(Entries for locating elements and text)
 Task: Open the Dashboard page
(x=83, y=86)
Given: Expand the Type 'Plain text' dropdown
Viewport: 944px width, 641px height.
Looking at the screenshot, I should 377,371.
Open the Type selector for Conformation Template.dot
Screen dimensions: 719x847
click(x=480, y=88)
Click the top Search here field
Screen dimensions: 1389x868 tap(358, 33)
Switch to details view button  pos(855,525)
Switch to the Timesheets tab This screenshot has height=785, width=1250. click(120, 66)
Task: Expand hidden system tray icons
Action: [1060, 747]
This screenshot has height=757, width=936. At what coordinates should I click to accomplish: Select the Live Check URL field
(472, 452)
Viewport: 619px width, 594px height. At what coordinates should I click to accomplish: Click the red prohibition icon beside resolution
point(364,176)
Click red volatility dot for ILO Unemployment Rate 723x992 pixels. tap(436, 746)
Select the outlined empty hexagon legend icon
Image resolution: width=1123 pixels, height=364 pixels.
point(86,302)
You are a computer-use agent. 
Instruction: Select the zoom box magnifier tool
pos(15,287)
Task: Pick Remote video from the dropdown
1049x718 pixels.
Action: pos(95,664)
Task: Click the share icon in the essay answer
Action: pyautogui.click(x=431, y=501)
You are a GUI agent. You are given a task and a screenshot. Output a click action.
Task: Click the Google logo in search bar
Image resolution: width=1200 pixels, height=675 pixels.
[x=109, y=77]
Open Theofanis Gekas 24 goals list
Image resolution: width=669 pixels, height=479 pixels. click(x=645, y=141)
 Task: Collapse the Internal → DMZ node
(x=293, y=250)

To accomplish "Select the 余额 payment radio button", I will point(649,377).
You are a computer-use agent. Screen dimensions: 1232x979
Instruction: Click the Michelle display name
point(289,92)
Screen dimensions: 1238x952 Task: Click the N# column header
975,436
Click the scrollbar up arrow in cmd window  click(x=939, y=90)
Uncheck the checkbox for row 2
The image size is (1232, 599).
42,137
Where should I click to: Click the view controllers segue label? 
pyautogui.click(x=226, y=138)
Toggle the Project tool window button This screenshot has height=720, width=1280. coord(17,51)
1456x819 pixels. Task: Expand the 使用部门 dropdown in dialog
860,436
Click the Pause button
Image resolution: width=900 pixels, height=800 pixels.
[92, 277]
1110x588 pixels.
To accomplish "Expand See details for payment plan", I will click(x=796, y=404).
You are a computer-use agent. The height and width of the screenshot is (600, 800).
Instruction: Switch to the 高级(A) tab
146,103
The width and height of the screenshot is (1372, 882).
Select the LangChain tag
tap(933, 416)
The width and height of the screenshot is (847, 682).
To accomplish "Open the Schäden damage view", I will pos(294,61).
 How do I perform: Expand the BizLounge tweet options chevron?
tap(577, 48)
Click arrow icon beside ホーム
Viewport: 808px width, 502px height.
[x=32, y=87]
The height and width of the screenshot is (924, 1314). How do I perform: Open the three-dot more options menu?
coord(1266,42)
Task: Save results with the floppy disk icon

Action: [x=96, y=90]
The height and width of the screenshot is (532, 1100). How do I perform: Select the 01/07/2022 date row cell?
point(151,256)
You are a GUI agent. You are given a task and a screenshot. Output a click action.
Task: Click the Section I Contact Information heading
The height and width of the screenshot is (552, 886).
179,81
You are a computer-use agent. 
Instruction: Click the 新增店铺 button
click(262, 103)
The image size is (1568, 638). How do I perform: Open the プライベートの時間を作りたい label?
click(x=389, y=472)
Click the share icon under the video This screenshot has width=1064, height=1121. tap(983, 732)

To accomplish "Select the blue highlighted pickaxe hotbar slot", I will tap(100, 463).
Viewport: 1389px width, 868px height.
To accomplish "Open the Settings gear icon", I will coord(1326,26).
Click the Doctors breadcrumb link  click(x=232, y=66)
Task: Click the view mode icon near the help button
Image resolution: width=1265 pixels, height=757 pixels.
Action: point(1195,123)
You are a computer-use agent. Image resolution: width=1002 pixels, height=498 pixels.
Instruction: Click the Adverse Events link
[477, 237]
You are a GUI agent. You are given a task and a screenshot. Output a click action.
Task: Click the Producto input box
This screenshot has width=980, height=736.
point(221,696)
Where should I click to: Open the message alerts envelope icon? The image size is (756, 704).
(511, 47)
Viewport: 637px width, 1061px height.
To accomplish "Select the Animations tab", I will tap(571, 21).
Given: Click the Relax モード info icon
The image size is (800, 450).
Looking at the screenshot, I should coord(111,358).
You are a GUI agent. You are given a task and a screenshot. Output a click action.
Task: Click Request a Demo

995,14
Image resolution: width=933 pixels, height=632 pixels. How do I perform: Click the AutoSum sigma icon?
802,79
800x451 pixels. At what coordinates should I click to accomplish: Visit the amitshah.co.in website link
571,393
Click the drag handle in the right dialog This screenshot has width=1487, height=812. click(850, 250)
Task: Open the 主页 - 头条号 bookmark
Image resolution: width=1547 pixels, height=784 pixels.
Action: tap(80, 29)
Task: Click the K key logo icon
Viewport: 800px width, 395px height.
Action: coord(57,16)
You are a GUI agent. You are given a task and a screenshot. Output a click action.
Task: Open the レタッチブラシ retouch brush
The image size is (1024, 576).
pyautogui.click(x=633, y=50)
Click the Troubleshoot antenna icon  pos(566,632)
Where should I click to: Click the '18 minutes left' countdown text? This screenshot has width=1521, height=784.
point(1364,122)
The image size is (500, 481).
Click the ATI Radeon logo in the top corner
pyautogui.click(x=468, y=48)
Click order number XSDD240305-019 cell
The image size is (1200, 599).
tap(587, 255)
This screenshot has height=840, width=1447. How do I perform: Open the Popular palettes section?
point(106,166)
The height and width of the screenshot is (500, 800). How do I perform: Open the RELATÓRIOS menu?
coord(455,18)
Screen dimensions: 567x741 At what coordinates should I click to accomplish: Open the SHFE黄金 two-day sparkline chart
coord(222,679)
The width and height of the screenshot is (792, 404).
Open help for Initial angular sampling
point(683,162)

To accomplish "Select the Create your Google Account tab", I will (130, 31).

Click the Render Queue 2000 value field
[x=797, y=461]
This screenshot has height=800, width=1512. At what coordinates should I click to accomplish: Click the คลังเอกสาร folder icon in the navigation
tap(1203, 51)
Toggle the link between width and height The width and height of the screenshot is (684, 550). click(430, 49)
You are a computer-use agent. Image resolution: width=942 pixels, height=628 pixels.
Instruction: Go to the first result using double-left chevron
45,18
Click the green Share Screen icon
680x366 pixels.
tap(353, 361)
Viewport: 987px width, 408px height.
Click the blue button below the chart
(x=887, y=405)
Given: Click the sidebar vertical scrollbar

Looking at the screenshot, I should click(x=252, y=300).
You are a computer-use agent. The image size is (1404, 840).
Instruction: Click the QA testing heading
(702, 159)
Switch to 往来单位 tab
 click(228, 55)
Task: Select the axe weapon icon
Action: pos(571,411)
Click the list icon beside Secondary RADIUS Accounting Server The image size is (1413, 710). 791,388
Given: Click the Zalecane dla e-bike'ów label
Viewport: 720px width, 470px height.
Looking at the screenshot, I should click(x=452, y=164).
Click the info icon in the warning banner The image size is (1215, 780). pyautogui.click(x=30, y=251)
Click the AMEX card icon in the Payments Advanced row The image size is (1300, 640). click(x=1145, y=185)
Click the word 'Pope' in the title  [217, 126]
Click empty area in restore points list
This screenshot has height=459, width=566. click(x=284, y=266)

▸ EXERCISE TASK
Copy out the items word for word, starting at the very first line and ending with the line that contains "Switch to details".

▸ RESULT BELOW
 Task: Open the Dashboard page
(x=83, y=86)
Given: Expand the Type 'Plain text' dropdown
Viewport: 944px width, 641px height.
Looking at the screenshot, I should 377,371.
Open the Type selector for Conformation Template.dot
Screen dimensions: 719x847
click(x=480, y=88)
Click the top Search here field
Screen dimensions: 1389x868 tap(358, 33)
Switch to details view button  pos(855,525)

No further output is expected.